Keywords: Zurich Insurance Company, liability, dead weight tonnage warranty, DWT

Should the insurer be presumed to have knowledge of matters that it could have discovered from public resources? The Court of Appeal in Hua Tyan Development Limited v. Zurich Insurance Company Limited [2012] 5 HKC 117 unanimously held not.

Background

Hua Tyan (the "Insured") is a timber trader who ships logs from Southeast Asia to China. It insured its vessel, MV Ho Feng No.7 (the "Vessel"), with Zurich Insurance Company Limited (the "Insurer"). The Vessel sank during a voyage in January 2008 and the Insured claimed under its policy. The Insurer denied liability on the basis that the Insured breached the Dead Weight Tonnage Warranty (the "Warranty") which warranted that the Vessel's Dead Weight Tonnage (DWT) is not less than 10,000 tons. The Vessel's DWT was in fact 8,960 tons and therefore breached the Warranty. The Insurer also argued that the Insured breached its duty of disclosure by failing to disclose the true DWT of the Vessel.

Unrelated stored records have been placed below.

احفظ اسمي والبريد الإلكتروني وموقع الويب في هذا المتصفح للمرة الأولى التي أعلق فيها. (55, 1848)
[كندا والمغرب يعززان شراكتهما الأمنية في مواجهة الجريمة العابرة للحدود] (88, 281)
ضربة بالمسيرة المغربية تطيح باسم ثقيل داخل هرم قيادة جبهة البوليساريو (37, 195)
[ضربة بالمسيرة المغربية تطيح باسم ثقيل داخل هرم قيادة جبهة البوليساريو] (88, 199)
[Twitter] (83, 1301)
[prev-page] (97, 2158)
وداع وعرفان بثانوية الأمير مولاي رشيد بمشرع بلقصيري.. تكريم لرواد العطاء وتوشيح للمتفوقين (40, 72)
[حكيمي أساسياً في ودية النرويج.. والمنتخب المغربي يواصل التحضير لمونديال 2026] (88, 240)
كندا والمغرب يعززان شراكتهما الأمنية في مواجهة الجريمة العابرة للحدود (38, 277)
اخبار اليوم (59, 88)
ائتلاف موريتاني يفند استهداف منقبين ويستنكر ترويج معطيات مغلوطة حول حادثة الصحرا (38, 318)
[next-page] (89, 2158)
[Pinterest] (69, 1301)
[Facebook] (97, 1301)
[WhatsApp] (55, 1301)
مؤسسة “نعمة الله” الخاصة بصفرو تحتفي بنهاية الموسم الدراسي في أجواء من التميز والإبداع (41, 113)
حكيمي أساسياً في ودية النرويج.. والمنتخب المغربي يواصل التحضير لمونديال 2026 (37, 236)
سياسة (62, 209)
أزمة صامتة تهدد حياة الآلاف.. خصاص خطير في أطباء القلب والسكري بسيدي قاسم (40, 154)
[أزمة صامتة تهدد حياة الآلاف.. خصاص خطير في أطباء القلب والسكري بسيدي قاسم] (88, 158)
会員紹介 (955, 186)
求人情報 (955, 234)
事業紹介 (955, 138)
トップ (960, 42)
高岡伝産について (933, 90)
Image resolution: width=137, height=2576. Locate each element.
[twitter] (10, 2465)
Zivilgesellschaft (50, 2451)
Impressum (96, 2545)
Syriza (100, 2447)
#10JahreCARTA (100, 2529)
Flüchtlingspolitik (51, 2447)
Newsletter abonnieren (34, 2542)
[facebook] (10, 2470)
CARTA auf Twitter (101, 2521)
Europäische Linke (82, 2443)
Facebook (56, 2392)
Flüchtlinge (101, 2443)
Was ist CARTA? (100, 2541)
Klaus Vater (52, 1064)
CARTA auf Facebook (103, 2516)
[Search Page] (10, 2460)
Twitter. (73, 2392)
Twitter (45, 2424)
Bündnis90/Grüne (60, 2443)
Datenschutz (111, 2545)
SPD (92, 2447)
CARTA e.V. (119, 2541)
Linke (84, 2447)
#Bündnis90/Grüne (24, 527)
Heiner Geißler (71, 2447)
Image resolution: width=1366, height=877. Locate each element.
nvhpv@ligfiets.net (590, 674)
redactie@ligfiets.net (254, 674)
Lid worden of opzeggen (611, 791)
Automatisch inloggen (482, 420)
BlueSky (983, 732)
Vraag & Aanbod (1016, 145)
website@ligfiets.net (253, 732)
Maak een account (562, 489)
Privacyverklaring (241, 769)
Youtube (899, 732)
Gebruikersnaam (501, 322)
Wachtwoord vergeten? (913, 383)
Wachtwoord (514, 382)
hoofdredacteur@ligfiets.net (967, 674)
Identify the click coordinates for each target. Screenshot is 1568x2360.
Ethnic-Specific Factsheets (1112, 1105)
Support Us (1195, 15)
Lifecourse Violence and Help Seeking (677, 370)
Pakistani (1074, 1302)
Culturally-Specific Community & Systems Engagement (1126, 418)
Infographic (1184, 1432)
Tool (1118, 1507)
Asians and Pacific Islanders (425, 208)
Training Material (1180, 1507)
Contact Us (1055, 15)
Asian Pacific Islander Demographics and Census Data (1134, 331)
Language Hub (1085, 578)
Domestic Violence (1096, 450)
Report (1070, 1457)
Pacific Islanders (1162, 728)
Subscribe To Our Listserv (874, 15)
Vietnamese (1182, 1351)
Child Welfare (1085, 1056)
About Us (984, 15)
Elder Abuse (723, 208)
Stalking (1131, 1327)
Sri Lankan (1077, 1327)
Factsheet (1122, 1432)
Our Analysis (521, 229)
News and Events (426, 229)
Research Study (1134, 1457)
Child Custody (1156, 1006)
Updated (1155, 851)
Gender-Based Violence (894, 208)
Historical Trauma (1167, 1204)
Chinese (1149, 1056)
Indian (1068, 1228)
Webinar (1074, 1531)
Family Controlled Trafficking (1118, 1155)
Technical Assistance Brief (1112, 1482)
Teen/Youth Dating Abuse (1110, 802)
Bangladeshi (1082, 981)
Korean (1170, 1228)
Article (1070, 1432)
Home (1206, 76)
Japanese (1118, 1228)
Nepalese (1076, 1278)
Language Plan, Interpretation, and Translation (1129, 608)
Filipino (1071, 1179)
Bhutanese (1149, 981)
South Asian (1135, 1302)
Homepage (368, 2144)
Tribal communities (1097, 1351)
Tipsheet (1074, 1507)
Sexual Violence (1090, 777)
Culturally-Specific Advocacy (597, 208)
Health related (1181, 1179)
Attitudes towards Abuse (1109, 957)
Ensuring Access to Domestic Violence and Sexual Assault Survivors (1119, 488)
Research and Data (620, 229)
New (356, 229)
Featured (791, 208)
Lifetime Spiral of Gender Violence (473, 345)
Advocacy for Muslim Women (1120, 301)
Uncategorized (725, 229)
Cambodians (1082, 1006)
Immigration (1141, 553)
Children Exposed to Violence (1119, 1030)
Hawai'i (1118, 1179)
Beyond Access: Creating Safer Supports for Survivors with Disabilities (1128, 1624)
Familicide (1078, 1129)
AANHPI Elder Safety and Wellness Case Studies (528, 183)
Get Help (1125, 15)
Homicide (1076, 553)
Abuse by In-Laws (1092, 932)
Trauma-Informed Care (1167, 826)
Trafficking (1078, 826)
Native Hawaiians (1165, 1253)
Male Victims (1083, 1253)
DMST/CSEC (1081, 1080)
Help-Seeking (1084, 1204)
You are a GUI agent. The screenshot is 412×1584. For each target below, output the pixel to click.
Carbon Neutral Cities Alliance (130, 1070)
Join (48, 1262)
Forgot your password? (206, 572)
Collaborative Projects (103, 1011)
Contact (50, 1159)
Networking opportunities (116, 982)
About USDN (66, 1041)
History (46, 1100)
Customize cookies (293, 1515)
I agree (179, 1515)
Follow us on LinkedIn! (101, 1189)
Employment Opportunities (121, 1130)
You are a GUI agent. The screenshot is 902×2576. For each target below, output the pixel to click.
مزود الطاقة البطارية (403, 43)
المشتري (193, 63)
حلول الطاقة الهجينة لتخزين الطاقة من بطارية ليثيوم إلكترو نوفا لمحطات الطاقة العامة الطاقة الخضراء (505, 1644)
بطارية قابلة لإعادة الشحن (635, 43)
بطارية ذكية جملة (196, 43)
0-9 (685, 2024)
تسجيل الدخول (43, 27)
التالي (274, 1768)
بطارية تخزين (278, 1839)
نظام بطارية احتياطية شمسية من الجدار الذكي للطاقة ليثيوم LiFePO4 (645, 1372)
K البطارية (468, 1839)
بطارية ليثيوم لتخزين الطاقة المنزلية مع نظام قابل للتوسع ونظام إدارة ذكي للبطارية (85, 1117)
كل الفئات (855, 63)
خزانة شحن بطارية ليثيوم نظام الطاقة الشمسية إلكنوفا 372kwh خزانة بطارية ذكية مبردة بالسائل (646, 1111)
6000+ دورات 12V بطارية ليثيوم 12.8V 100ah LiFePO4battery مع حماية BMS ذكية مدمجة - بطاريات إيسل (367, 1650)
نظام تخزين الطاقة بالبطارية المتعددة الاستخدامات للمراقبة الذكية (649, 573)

The First Instance Judgment

The First Instance Judgment (Chung J) held that the Warranty did not apply because it was inconsistent with the purpose of the policy, which was to provide coverage for the Vessel. Chung J also found that the Insured did not breach its duty of disclosure because the Insurer could have found out about the tonnage of the Vessel from the internet.

The Court of Appeal

The First Instance Judgment was overturned on appeal. The Court of Appeal found that on the face of the policy, there was no inconsistency between the Warranty and the coverage provided because the Insurer had agreed to cover the Vessel subject to the Warranty.

In order to establish that the Warranty was inconsistent with the policy, the Insured had to show that when the policy was issued, both the Insured and the Insurer knew the Vessel's true DWT, namely that it was less than 10,000 tons. An insurer is presumed to know matters of common notoriety and matters which it ought to know in the ordinary course of its business. The Court of Appeal held that just because the information was available on the internet and the Insurer could have made inquiries, it did not mean the Insurer should have made inquiries. The Insured must show there was some foundation for the Insurer to make such inquiries, for instance, that it was common practice for insurers to make such enquiries in the marine insurance industry.

The Insurer therefore did not have presumed knowledge of the Vessel's true DWT merely because the information was available on the internet. The Warranty was not inconsistent with the policy and the Insurer could rely on the Warranty to avoid liability.

Given the Insurer did not "know" the true DWT of the Vessel, the Insured also breached its duty of disclosure by failing to disclose this information.

The Insurer's appeal was allowed. As the Court of First Instance had found against the broker in the alternative, judgment was entered against the broker instead.

Takeaway

Merely because information is available on the internet or from public resources does not impose a duty on the insurer to make enquiries. The insured is still required to disclose such information if material to the risk. There must be some foundation, such as common industry practice, before the insurer is imputed knowledge of facts available on the internet or from public resources. This decision certainly gives insurers comfort that there is no duty to make enquiries merely because the information is available from public resources.

The decision is welcomed as it confirms the insured or its broker bears the responsibility of disclosing material facts, and the insurer cannot be expected to undertake further enquiries of matters that are known by the insured.